(Requirement):
Wherever the line with "Open File Explorer from the taskbar" sits in the listing below, transcribe from it up to and including the line with "This screenshot has height=260, width=493.", exactly, and leave the remaining lines out.

+++ Input data +++

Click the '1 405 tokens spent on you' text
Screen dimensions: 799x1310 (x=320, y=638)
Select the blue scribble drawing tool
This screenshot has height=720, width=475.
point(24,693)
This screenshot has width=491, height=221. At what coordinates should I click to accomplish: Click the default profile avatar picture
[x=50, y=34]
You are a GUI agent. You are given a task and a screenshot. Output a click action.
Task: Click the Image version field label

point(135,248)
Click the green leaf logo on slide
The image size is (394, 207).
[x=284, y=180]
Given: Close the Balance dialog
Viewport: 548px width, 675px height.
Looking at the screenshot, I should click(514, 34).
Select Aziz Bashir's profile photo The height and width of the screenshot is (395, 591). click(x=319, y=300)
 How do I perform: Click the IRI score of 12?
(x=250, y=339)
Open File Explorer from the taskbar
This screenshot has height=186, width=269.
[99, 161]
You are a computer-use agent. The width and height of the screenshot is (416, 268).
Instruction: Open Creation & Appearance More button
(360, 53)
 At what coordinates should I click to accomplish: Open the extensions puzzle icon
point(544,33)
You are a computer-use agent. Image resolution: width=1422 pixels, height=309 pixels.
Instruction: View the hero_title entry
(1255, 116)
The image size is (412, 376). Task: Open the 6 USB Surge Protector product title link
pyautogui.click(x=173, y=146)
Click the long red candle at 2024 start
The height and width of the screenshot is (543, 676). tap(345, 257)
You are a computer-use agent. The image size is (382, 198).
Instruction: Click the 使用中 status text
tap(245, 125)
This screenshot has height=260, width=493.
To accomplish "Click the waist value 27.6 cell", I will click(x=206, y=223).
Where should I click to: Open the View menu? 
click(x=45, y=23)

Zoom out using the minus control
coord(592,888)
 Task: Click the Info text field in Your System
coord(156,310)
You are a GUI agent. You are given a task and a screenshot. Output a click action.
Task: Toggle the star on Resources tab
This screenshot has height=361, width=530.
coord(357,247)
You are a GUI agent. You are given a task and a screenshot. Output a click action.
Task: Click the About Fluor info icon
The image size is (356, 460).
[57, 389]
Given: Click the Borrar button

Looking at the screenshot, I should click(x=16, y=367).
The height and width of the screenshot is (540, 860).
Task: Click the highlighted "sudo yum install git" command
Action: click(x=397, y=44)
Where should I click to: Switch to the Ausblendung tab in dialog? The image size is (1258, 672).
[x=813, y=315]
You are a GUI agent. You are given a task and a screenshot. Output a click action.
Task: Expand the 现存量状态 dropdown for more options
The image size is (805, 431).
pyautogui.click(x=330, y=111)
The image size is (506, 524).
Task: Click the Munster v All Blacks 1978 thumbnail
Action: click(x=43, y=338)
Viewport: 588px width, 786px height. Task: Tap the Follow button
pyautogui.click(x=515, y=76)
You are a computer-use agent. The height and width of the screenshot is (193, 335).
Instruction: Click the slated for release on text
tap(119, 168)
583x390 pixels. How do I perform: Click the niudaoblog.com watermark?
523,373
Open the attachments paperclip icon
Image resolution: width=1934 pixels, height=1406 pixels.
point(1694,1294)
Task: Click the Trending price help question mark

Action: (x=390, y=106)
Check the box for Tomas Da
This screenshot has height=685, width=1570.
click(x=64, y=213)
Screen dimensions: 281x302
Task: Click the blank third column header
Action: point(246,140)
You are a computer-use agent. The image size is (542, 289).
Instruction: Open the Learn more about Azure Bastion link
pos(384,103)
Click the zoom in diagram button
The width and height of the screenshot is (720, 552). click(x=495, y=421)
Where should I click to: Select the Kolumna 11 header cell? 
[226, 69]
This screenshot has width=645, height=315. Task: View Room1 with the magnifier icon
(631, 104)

+++

(Your response):
Open File Explorer from the taskbar
This screenshot has height=186, width=269.
[99, 161]
You are a computer-use agent. The width and height of the screenshot is (416, 268).
Instruction: Open Creation & Appearance More button
(360, 53)
 At what coordinates should I click to accomplish: Open the extensions puzzle icon
point(544,33)
You are a computer-use agent. Image resolution: width=1422 pixels, height=309 pixels.
Instruction: View the hero_title entry
(1255, 116)
The image size is (412, 376). Task: Open the 6 USB Surge Protector product title link
pyautogui.click(x=173, y=146)
Click the long red candle at 2024 start
The height and width of the screenshot is (543, 676). tap(345, 257)
You are a computer-use agent. The image size is (382, 198).
Instruction: Click the 使用中 status text
tap(245, 125)
This screenshot has height=260, width=493.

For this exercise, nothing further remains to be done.